District Court Judge Patricia Parrish referred to a 1992 Supreme Court decision when she said the state Court of Criminal Appeals must decide whether to grant stays of execution.
Two death row inmates with executions scheduled for later this month are challenging the state over the drugs used to carry out the death penalty.
State lawyers earlier Monday filed an objection stating Parrish has no jurisdiction in the case.
Susanna M. Gattoni, one of the lawyers for Lockett and Warner, said her office would appeal Parrish's decision with the Oklahoma Supreme Court within 24 hours.
Parrish said, however, that she or another civil judge could handle the death row inmates' challenge to the state's execution procedure because the Court of Criminal Appeals does not have jurisdiction to rule in a civil matter.

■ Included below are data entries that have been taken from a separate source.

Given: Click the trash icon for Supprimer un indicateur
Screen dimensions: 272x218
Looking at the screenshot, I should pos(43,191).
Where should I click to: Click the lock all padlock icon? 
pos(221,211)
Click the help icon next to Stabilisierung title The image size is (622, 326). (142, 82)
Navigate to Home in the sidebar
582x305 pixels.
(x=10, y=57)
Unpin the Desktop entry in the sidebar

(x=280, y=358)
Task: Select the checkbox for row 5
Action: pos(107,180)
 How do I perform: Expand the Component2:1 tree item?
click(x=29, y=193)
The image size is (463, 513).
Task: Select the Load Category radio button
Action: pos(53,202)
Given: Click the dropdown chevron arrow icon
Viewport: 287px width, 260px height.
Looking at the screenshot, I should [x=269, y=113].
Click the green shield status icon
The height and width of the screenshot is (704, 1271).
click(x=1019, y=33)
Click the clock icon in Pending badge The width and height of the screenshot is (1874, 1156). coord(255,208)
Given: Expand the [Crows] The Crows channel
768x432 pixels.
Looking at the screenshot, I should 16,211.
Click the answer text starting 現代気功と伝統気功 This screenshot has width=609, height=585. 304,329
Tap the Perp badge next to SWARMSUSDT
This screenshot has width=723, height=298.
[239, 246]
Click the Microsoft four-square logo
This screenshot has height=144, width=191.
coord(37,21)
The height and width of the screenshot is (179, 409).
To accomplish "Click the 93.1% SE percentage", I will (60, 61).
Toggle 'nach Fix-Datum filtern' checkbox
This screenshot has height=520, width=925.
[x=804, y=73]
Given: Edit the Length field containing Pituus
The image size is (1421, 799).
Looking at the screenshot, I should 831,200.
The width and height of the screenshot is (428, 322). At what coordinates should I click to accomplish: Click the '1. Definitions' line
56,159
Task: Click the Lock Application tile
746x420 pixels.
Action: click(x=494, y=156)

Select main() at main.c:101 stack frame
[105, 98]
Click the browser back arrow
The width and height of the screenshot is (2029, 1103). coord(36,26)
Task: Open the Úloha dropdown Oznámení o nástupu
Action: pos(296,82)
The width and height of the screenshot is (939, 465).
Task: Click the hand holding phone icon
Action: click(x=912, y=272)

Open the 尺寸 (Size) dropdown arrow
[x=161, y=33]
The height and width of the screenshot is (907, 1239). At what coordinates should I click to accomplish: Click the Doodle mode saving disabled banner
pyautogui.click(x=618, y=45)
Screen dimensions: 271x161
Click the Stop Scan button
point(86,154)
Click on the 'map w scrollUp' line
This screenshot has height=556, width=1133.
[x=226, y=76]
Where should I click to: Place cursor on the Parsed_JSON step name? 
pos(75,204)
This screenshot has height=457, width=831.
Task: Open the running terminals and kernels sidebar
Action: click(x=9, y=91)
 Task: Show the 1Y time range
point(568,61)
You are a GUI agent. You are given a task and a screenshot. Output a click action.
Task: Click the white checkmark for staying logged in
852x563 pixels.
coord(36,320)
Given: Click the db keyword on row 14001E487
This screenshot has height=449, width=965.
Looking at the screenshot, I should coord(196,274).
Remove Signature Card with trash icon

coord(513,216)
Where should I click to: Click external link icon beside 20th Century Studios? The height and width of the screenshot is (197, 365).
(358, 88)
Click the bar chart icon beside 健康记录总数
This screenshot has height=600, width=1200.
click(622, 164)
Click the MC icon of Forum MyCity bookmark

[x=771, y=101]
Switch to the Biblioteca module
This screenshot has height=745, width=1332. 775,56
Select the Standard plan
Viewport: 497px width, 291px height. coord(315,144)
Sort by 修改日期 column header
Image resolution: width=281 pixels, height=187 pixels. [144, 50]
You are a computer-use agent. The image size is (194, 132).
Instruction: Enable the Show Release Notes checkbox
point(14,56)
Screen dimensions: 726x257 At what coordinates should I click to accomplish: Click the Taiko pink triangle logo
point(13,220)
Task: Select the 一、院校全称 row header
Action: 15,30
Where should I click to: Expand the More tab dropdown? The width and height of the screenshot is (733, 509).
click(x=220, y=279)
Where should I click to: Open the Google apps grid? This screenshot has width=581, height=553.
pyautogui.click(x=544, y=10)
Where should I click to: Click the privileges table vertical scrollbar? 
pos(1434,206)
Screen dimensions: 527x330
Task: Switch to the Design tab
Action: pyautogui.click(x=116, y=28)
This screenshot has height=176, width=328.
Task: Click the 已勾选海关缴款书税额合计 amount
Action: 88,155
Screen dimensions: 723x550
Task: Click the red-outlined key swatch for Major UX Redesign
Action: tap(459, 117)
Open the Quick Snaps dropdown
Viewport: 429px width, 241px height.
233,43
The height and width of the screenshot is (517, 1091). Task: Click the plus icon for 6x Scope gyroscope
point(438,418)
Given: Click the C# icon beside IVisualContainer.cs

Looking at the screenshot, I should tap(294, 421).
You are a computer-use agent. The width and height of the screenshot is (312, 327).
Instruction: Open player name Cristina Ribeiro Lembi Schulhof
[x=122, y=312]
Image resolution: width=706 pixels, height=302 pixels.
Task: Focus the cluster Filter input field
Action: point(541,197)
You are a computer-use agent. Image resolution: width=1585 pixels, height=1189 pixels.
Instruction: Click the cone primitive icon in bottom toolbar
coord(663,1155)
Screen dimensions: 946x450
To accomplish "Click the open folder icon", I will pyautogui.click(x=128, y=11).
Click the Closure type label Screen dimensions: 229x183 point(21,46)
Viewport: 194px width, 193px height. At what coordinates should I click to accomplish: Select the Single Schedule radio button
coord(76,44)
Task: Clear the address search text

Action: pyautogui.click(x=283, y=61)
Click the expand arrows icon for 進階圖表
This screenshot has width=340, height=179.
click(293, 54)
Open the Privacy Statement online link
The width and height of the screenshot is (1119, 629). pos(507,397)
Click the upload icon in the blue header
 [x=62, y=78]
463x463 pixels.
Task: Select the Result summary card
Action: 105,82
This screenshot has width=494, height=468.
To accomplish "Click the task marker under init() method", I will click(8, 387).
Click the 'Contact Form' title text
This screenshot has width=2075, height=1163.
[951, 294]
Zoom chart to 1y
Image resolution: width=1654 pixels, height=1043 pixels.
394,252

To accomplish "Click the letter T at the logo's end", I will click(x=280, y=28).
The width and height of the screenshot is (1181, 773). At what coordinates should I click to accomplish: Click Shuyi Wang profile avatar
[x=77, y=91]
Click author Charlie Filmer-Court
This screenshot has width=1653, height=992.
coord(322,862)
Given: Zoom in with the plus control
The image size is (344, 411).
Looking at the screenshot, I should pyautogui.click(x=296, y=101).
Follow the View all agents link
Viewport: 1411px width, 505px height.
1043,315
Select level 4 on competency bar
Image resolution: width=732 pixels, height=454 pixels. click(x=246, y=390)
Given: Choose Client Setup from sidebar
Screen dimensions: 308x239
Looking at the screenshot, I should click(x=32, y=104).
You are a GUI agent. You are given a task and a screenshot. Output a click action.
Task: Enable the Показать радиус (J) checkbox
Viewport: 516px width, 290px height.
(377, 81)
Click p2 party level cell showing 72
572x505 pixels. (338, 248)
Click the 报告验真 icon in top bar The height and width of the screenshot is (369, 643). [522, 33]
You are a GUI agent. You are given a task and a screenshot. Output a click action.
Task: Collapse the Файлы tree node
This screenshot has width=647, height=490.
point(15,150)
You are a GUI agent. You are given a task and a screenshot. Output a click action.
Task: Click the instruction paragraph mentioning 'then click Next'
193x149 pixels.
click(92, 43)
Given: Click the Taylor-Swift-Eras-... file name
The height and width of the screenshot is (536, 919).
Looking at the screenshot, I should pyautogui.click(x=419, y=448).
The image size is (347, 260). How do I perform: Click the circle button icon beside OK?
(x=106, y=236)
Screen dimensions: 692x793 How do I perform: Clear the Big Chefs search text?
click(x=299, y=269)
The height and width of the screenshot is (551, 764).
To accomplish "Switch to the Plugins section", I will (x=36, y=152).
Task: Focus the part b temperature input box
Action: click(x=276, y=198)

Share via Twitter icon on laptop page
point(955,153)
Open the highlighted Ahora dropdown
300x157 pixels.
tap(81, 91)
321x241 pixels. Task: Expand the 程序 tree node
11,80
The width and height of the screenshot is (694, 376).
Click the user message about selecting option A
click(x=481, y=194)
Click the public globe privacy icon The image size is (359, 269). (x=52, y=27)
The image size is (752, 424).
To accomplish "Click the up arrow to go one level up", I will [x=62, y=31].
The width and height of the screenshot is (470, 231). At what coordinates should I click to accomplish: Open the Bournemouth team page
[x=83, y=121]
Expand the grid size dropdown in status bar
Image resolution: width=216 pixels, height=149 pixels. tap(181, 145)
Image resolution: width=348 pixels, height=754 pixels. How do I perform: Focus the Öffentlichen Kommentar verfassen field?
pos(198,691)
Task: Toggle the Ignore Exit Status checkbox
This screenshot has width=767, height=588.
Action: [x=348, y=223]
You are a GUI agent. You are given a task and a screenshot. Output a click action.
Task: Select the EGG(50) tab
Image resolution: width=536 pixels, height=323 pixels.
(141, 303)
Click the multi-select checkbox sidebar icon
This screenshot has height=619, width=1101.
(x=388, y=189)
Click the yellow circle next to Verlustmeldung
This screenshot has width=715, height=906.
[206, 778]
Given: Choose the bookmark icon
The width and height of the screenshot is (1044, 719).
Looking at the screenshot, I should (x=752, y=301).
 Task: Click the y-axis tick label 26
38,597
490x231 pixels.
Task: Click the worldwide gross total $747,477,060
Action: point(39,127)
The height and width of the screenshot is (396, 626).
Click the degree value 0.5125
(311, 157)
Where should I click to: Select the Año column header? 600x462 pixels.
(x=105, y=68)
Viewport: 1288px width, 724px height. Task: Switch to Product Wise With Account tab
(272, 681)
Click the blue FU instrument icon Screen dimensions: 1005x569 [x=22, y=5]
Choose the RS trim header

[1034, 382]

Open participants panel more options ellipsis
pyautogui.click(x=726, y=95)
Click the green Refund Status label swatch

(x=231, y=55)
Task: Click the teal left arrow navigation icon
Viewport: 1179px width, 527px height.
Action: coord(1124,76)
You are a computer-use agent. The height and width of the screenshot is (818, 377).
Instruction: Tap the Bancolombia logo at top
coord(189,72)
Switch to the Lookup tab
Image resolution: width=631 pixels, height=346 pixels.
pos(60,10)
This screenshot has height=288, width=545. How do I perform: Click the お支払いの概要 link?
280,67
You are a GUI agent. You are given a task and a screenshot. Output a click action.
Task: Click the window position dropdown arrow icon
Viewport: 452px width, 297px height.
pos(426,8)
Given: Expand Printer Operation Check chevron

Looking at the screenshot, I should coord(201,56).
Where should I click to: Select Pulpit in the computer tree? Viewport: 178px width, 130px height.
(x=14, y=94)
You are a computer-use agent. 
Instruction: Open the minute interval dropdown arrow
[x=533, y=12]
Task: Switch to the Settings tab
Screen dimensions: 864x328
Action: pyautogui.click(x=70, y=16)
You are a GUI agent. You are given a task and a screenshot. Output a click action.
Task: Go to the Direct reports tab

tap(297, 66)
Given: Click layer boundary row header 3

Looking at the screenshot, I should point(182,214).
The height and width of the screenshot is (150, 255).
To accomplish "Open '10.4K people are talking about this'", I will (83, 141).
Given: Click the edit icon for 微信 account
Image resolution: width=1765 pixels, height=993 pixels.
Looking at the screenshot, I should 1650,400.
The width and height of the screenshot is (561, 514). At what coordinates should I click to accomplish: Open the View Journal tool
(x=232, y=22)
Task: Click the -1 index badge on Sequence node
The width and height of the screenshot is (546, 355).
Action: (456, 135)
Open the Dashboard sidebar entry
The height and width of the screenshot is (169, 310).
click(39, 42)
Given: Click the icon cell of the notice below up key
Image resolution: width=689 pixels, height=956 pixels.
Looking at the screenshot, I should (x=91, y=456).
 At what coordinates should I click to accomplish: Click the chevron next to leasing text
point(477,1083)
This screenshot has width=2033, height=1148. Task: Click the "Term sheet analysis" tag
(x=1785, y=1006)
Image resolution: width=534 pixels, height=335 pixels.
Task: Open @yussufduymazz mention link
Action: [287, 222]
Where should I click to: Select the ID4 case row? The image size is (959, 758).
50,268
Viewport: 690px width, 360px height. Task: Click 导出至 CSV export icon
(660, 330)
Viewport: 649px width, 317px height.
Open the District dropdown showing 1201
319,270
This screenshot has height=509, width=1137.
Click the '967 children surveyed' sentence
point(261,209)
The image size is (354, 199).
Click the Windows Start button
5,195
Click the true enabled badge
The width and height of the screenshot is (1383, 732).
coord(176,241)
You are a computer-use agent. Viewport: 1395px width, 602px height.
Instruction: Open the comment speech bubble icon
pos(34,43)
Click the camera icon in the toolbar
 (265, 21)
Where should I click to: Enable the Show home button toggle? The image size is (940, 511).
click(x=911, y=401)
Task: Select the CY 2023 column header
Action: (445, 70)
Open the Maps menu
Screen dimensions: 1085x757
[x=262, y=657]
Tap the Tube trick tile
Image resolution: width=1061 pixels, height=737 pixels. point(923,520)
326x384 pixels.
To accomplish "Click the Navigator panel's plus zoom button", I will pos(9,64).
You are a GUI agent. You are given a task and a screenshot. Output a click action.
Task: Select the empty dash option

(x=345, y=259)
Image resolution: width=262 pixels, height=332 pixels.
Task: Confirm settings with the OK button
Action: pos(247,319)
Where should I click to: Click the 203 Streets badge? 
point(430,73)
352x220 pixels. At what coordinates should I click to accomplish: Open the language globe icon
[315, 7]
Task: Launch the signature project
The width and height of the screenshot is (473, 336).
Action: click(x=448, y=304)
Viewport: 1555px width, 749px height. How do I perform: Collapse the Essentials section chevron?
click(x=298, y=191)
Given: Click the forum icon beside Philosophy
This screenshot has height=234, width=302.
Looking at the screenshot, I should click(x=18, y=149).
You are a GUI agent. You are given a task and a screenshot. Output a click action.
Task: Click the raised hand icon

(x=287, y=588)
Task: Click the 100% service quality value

Clayton Lockett and Charles Warner have sued the Oklahoma Department of Corrections to learn more about the drugs that would be used to execute them.
Gattoni said substandard or compounded pentobarbital could leave inmates fully conscious as drugs to paralyze them and stop their heart are administered.
Lockett is scheduled for execution on March 20 and Warner on March 27. The state will continue to move forward with execution procedures until told otherwise, said Jerry Massie, a spokesman for the Oklahoma Department of Corrections.